The abundance and size distribution of plankton in the surface ocean are key metrics to understanding primary and export production, food web dynamics, and the optical properties of the water column. Here we quantified cell size and abundance of phytoplankton species from mono-specific laboratory cultures, using optical, electrical, and image-based benchtop instrumentation. Moreover, we combined particle size distribution and size fractionated chlorophyll a (Chl a) analysis with image analysis to estimate phytoplankton community composition and abundance comparing a high and low biomass station in the North Atlantic during springtime. In laboratory cultures, we found generally good agreement in estimates of both particle concentration and particle size among instruments. Image-based approaches (e.g., microscopy, RowCam) delivered somewhat lower cell abundance estimates, because image-based instruments distinguish cells from non-target particles. Image-based approaches also measured 10-20% greater cell sizes, because measurements were based only on infocus images of the target species.

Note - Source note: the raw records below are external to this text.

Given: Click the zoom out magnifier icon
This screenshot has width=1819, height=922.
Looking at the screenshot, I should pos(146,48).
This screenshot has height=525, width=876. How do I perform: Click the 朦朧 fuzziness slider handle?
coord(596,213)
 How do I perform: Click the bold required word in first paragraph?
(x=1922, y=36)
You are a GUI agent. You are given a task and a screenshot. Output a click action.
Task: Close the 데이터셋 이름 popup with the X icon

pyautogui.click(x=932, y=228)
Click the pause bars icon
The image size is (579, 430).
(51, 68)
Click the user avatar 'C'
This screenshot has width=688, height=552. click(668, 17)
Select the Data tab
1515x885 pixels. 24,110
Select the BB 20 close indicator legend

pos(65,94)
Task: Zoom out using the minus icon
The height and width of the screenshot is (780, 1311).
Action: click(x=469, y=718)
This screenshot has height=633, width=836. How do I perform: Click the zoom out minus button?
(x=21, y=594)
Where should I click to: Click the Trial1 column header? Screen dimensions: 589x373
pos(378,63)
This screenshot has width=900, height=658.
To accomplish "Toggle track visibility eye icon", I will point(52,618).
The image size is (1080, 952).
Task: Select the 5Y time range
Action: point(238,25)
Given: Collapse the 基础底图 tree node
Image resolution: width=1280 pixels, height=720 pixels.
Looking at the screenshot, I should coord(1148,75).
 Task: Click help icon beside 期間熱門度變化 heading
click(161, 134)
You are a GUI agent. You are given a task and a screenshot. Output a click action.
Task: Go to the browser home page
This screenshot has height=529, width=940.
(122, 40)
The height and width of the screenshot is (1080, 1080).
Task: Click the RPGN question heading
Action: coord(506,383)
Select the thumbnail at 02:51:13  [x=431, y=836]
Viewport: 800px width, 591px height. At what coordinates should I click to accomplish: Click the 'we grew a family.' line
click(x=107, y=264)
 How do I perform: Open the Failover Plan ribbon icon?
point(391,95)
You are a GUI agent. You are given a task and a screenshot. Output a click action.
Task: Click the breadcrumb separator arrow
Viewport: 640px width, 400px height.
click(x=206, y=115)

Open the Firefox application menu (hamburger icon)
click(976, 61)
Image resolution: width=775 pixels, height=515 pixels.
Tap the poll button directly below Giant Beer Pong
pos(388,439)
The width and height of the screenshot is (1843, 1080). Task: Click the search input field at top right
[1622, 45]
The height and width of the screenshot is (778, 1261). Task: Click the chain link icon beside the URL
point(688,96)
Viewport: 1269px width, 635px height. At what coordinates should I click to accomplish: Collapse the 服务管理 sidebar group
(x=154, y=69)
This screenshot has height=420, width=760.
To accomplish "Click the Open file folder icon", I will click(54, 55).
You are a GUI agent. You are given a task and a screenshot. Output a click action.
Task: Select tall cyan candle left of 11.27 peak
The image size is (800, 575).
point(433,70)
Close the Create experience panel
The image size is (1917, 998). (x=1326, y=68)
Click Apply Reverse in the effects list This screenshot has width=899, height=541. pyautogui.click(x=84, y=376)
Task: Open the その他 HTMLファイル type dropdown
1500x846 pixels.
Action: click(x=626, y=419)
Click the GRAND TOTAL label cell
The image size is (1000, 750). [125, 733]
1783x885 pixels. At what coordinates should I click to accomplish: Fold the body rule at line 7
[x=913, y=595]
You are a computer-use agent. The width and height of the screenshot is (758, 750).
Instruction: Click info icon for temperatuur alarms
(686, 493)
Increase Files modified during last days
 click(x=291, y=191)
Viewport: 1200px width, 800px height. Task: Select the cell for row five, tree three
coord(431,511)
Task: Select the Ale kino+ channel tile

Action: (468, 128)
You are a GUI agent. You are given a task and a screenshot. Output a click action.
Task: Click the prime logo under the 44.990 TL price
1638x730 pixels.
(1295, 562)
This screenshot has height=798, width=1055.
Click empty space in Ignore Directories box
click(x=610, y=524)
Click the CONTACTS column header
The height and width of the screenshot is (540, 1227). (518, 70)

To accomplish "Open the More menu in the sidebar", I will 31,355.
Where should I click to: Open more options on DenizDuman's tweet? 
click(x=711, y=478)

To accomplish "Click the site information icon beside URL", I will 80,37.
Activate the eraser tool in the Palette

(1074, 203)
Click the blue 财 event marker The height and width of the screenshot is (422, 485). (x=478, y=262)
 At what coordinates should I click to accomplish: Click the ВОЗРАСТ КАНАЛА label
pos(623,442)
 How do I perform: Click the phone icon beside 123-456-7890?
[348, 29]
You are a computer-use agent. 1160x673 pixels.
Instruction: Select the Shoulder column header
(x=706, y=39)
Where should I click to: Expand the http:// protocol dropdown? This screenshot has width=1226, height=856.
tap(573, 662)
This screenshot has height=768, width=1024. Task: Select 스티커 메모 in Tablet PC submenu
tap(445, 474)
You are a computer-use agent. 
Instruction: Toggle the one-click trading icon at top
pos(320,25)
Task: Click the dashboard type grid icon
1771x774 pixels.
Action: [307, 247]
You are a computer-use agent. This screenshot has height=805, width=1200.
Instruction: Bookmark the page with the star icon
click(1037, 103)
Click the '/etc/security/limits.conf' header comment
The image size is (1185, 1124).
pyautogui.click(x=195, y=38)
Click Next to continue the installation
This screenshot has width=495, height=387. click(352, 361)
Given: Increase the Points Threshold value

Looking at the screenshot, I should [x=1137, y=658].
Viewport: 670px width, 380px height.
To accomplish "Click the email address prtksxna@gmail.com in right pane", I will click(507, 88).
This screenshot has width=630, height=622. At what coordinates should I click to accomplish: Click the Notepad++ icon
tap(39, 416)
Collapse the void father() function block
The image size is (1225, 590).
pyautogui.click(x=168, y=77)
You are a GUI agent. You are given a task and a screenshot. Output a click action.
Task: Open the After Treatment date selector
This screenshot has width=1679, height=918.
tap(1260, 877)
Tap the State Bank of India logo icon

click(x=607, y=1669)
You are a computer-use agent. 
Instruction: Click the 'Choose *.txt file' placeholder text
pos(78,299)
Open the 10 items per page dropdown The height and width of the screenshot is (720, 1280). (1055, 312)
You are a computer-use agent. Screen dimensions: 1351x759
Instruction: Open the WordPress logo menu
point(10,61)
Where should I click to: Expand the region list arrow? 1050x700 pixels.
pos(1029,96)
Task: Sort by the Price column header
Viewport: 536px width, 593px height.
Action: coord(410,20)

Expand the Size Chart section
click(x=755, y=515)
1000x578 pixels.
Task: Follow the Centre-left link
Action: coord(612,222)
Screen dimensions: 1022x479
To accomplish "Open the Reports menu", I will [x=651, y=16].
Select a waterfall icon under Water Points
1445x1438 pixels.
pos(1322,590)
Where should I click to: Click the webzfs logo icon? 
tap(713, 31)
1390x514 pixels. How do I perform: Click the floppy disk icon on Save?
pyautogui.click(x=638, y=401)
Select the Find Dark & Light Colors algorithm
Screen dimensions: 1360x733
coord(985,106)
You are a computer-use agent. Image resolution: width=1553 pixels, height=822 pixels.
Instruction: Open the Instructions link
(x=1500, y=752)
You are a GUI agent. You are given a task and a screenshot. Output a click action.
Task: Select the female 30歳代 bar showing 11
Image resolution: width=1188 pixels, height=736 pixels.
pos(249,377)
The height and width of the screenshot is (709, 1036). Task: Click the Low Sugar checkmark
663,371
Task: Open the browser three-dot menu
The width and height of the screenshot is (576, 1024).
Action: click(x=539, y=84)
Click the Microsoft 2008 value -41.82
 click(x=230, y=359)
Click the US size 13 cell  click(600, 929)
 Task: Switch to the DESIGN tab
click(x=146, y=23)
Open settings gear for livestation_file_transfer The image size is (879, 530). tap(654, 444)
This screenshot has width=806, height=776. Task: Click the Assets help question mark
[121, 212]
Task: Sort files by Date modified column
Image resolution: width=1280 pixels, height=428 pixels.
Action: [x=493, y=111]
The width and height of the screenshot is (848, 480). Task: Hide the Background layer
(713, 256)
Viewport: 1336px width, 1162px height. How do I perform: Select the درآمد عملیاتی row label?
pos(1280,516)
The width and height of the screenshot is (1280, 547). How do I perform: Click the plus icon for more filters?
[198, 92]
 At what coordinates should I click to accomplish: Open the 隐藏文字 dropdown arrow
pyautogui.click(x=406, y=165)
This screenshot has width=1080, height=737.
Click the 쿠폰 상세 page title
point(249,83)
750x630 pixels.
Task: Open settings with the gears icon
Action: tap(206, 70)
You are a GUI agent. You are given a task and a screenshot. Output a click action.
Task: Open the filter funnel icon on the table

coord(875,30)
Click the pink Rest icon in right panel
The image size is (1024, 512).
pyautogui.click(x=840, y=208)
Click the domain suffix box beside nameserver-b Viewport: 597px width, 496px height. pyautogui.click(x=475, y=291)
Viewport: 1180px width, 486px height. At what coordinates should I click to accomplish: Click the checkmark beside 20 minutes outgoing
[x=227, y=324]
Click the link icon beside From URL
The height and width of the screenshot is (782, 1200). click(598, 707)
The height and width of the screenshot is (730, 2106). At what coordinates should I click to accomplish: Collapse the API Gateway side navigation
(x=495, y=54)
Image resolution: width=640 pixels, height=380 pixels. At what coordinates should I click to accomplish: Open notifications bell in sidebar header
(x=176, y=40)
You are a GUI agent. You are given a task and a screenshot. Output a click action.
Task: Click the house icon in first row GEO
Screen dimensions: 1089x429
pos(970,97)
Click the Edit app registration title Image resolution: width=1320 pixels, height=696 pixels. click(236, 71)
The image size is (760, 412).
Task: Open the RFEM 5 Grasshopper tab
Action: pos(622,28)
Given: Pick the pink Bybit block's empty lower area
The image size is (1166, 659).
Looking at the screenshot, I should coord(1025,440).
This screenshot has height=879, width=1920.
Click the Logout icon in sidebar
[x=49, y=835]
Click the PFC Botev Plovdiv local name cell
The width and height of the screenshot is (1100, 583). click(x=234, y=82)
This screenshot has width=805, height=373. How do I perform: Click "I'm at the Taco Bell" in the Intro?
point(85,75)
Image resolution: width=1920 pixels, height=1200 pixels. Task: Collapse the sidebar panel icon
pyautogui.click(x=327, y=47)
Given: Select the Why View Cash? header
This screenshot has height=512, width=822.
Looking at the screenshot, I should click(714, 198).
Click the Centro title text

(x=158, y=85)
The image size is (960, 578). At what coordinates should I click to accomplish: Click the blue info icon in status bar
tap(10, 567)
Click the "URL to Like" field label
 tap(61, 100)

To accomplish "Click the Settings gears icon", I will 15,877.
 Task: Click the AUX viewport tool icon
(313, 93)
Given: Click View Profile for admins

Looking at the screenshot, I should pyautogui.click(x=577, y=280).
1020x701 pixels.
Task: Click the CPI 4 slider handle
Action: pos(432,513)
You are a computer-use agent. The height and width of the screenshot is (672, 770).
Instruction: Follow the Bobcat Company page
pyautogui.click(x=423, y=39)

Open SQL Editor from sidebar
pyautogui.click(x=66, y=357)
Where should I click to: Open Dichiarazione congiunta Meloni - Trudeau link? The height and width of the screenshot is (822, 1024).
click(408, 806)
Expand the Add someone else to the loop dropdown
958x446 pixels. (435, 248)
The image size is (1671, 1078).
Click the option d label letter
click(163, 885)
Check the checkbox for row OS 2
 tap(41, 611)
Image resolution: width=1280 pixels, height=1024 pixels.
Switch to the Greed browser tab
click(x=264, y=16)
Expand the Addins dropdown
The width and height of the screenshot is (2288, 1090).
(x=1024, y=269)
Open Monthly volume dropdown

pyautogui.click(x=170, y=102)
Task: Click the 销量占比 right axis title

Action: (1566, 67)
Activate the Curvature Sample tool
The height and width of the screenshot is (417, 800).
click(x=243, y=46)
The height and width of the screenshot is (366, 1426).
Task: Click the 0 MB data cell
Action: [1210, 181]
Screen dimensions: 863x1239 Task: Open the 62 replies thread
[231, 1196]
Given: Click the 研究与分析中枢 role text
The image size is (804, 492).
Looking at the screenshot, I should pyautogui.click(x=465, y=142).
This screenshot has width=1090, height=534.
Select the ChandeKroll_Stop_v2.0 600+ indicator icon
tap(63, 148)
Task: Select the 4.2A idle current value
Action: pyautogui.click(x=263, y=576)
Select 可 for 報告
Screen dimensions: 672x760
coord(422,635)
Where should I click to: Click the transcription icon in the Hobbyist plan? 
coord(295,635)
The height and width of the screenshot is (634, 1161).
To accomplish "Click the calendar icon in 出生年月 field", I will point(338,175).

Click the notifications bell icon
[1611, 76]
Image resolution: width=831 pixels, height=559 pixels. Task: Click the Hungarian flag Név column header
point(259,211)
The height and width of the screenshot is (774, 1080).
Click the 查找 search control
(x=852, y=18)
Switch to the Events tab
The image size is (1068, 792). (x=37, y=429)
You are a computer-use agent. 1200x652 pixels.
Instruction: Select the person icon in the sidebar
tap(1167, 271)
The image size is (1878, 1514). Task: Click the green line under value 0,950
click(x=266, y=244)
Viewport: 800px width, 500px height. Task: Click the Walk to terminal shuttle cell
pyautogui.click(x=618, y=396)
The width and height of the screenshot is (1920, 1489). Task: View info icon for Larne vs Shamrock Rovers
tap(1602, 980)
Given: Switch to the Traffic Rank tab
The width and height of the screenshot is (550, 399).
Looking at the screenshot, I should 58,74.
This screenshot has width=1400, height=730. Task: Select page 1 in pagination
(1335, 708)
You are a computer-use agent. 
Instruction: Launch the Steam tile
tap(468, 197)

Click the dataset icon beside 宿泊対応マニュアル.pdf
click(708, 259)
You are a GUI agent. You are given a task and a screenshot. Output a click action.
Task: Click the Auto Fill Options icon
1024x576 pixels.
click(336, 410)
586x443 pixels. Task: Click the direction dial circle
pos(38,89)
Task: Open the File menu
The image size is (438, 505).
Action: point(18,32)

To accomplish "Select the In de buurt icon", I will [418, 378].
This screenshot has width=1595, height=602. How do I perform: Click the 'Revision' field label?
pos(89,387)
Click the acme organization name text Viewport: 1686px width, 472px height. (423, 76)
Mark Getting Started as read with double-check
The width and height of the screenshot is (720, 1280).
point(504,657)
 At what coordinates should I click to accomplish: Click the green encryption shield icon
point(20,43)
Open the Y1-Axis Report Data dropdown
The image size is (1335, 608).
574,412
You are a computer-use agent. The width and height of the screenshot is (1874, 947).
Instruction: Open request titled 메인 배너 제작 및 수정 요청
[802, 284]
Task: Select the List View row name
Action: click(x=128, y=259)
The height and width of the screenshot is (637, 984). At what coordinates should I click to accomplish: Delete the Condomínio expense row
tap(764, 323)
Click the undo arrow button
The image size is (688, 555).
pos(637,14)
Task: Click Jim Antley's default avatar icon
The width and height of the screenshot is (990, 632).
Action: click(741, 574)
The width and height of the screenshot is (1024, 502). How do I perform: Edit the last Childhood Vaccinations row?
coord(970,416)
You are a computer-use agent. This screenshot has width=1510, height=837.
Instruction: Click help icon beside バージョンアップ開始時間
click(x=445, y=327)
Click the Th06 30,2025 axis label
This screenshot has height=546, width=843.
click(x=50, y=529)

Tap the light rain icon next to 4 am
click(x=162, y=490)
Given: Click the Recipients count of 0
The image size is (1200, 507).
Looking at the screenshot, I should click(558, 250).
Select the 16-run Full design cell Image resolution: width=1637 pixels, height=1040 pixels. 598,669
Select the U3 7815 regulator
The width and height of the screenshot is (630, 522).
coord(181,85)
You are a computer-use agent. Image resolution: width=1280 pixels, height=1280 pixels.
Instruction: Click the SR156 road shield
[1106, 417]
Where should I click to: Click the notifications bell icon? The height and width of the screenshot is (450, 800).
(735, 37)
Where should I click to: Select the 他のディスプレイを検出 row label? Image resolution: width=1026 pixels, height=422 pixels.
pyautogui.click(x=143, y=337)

Compared to image-based instruments, particle counters delivered indistinguishable estimates of size and abundance with much lower effort and technical expertise required; maximum coefficient of variation for cell abundance and size did not exceed 10 and 15%, respectively. Measurement precision was consistent across instrument type and across a cell size spectrum from 3 to >40 mu m equivalent spherical diameter (ESD). For whole plankton community analyses from the North Atlantic, combined estimation of Chl a concentration and imagebased diversity assessments resolved the dominant phytoplankton species and spatial differences in the size structure of the plankton community. These results provide strong support for using particle counters, that can rapidly process large volumes of samples, to quantify particle size and abundance, including rarer, larger particles. Species identities and community composition can be revealed by supplemental, image-based approaches. Application of this coupled approach can help identify fundamental ecosystem characteristics such as particle size spectra that affect primary production, trophic transfer, and export. Ultimately, the tremendous species diversity of plankton can be leveraged as particle tracking and identification keys, such as near-real time identification of coherent water masses.